Carry on the reminiscence about Rhonda from the college English class, starting right after its final sentence and ignoring the entries that follow it.

>> start Selected excerpt

Rhonda was the other girl. She sat to my right in this college English class. She was the epitome of sophistication. I didn’t know her long, and our friendship never went beyond the superficial, but even in our superficial conversations, she used words no guy I knew had ever heard. I figured either a woman of impeccable etiquette raised this young woman, or she had attended some sort of charm school that had girls walk with books on their head to attain a statuesque posture. I don’t know what became of Rhonda, but when I knew her, she appeared to be a woman on the rise. The very idea that Rhonda would talk to someone like me was intoxicating and intimidating.
Rhonda dressed as if she was interviewing for an office job every day. She knew how to apply makeup, and she wasn’t afraid to use it, a lot of it. Rhonda also learned to avoid looking a guy in the eyes when he told a story. It was as if she knew that most guys lose their place when she puts her eyes on them.
“You ain’t ready,” a friend of mine, named Otis, said when I told him about Rhonda. When I informed Otis that I had an “in” with her that I was working on, and that I was excited about it. “You ain’t ready,” is what he said. When I told him we had lengthy, highbrow conversations about literature, and the arts, he said it again. When I told him that she gave me a smile when I spoke, and that she was saying things that suggested I might have a chance, he said it again. He repeated “You ain’t ready” so often, after everything I said, that by the time he was done, he had the group of men around us guffawing.
The “in” that I had with Rhonda was that she was the older sister of a guy that was dating my ex-girlfriend, and I knew this because she had a very unusual surname. I can’t remember what it was exactly, but I remember thinking it was so German that it sounded similar to Braunschweiger. I carefully tailored my intro to this information with a suggestion that I wasn’t sure if she the guy’s sister, and I approached the matter with a, “With such an unusual last name, I thought it was possible that you might be related. I was sure, however, I knew the guy. I then followed that intro with strategically placed pauses and thoughts, and I wrapped it all up in a bow with a well-placed joke. It worked well as an intro, but as with all of my interactions with Rhonda, our conversation concluded with me thinking I had failed to tie it up with a closer that would knock her off her seat with laughter.

>> end Selected excerpt
>> start Record list

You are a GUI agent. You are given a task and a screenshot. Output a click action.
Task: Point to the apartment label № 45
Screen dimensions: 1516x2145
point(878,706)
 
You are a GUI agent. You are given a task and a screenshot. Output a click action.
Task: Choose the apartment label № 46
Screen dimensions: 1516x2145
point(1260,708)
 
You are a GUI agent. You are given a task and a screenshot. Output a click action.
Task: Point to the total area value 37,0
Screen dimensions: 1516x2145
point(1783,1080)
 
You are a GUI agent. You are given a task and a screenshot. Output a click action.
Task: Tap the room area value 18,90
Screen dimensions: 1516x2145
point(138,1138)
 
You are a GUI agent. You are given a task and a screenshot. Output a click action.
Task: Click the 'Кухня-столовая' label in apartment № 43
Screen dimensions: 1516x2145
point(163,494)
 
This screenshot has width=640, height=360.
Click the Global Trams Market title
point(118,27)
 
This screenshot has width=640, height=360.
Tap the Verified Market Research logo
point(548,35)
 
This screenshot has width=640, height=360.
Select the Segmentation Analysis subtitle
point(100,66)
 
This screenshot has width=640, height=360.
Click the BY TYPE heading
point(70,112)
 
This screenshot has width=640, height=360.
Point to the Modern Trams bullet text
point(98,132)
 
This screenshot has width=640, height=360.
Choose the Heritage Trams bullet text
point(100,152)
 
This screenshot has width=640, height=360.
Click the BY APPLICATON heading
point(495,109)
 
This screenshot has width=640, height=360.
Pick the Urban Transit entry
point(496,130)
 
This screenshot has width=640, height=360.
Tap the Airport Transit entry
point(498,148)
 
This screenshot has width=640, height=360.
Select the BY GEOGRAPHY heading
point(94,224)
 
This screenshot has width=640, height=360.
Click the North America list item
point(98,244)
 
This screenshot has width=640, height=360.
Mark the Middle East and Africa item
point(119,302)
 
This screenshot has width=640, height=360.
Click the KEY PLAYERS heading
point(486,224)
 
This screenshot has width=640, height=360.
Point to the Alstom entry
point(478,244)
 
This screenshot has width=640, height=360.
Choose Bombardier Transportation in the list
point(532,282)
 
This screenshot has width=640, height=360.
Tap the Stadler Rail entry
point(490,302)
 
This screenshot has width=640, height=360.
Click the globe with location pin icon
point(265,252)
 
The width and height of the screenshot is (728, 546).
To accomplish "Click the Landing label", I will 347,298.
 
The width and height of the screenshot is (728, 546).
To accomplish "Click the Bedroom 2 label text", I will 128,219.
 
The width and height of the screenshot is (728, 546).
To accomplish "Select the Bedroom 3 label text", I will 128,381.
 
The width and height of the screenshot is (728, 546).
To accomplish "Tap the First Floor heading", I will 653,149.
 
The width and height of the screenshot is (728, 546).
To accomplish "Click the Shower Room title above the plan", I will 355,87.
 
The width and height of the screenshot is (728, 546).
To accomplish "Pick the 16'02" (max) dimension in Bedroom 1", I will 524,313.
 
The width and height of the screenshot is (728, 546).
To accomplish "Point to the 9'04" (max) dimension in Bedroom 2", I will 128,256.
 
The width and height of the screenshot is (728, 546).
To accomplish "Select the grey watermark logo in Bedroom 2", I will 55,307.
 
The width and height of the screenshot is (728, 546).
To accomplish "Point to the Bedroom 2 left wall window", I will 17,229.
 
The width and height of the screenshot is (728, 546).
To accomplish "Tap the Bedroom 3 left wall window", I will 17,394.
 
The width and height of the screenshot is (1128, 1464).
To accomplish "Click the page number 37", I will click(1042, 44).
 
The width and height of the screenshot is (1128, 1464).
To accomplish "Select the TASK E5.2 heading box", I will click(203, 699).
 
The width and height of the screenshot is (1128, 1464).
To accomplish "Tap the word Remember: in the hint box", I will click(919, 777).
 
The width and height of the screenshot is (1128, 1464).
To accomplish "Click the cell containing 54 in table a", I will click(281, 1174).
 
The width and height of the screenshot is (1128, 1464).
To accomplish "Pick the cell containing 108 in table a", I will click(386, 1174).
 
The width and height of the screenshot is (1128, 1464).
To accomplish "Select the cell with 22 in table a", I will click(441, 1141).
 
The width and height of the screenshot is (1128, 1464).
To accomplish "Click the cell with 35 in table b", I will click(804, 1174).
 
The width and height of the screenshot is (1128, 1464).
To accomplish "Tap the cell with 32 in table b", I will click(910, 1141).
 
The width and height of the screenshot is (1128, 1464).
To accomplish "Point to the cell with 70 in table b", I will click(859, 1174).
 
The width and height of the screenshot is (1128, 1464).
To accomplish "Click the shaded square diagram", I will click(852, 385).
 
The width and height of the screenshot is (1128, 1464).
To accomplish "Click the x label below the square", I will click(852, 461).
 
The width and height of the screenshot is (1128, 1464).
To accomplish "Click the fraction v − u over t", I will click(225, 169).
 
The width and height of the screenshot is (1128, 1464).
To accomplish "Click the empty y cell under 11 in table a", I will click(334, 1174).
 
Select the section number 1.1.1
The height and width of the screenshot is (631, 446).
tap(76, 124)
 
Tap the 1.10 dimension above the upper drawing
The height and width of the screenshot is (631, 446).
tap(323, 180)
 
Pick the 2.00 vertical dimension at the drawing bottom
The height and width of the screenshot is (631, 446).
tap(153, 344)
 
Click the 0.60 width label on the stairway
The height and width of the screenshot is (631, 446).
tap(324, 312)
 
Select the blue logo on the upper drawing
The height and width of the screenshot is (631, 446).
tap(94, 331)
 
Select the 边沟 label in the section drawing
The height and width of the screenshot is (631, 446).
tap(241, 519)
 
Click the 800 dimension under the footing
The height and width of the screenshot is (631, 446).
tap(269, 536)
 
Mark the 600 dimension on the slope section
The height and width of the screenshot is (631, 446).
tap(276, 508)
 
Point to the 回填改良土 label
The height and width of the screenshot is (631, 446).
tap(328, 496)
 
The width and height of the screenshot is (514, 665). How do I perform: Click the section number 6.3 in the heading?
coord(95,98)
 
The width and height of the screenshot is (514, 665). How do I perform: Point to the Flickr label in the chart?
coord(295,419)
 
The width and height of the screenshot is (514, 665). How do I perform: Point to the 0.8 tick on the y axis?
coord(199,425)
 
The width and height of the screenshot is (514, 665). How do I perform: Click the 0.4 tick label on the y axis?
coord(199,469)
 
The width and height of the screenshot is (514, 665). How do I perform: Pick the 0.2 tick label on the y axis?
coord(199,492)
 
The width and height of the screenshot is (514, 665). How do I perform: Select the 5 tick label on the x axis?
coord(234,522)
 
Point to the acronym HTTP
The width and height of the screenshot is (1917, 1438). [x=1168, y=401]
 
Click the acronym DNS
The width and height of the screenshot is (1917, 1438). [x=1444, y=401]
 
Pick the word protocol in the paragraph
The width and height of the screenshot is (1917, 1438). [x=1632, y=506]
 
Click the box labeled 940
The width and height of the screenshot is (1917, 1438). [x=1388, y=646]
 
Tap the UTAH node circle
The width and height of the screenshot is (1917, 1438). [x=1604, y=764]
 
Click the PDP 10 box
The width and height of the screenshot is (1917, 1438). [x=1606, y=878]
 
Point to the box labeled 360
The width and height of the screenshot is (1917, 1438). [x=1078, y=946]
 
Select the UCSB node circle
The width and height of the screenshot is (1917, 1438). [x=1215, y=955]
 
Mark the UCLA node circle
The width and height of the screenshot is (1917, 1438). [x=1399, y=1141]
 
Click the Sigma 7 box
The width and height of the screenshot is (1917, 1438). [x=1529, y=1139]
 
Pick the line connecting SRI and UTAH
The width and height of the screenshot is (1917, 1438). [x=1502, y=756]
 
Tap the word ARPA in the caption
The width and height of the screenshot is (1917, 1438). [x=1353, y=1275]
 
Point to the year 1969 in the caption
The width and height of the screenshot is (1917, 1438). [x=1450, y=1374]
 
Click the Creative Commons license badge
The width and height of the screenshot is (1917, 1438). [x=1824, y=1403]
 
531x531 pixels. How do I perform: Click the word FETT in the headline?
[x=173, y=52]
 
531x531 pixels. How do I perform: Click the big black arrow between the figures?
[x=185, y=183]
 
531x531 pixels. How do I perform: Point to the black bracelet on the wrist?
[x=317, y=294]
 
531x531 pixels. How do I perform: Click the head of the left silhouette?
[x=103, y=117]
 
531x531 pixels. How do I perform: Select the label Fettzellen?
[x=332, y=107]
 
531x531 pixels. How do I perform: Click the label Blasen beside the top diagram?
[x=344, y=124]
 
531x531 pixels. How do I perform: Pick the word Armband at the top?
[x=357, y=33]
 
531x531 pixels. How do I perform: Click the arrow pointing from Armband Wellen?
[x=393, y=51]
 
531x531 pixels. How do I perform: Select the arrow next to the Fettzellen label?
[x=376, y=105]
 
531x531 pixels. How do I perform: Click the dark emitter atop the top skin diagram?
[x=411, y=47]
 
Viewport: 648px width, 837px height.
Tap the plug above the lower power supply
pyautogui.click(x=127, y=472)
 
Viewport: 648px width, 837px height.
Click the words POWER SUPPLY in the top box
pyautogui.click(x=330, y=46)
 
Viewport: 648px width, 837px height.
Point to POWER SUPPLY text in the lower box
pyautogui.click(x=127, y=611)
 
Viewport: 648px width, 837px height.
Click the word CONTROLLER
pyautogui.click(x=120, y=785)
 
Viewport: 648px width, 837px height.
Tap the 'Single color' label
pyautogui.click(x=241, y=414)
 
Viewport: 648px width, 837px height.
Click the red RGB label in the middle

>> end Record list

**Response below:**
I liked who I was around Rhonda, but she did have a way about her that suggested I wasn’t in her league. She could make a guy feel like he was enjoyable to be around, but if wanted to be truly entertaining, he would have to work the body a little more. I was all about delivering the funniest lines she ever heard, or to follow the boxing analogy, I was all about throwing knockout blows every time I saw her. She made me think that I had some charm, but if I wanted to be considered charming, I might want to read up on it, or watch someone that teach a fella how to charm a girl. She made me feel at ease, in those moments when we were speaking, but closing those interactions with a bow was something I wasn’t capable of at the time. I wasn’t ready.
She began smiling at me, the day after that intro, and she would laugh at some of the things I said, but those smiles, and that laughter, were tempered and polite. She was not the type to betray her intentions, or desires, to date me. I would have to do a lot more work if that was going to happen. The link and the laughter would prove to be nothing more than an appetizer for this girl. If I wanted steak, I would have to put in a lot more elbow grease.
At some point in the semester, Debbie began sitting to the left of me. She stole someone else’s seat in class and began sitting next to me. I wasn’t sure if that act of aggression was attractive or unattractive, but I liked it. I told a joke one day in class, and the person sitting to the left of me doubled over in laughter. I told another joke, on another day, and when she recovered from her gales of laughter, she attempted to add to it. She successfully gained my attention, and her intentions were clear from that day forward.
Debbie was almost the exact opposite of Rhonda. Rhonda’s face appeared sculpted. She had a razor sharp chin line, her hair appeared manicured and beautifully curled, and her teeth had a whitened look before whitening solution became an almost mandatory ingredient in every toothpaste. Her legs were long, clean, tan, and shiny. They were both blondes, but Debbie’s blondeness was borne of a solution as opposed to God. Debbie wore sweatshirts inside out and blue light special jeans. She wasn’t fat, but she appeared content to live with what God granted her, as opposed to enduring anything physical that might enhance it.
Debbie was a nervous wreck when I would enter a room. Rhonda was the type that receives notice, and those that receive notice rarely notice. Rhonda’s interest, if there was any, was more in the vein of a traditional 1950’s form of interest. She was coy. Her attention was subtle, and it served notice to the subject of her attention that it would be on them to pursue the matter. Debbie had cartoon-like hearts in her eyes for me, and she wasn’t afraid to show them. Had I instructed her to wear a sandwich board to tell the world how great I was Debbie might have purchased the permanent markers purchased before I could tell her I was joking.
Turning right involved a series of intricate challenges and mental games that movies on archeology employ to make the attainment of an artifact dramatic. Every conversation and lull brought such risk that a risk management type probably would’ve advised drawing up an algorithm before plodding further. Turning left was so much more pleasing and easy. On the rare occasion when I stared straight ahead, Debbie appeared damaged by it. To Rhonda, it was just another moment of another day. I would love to say that I turned left in an impulsive manner, but I didn’t. It was a well thought out emotional move I made for more immediate reward.
“I’ve always wanted to be a singer,” Debbie informed me one day. As just about everything Debbie would say about herself, this was a non sequitur. I could’ve pointed this out to her, I didn’t. “I think you’d like my singing,” she added.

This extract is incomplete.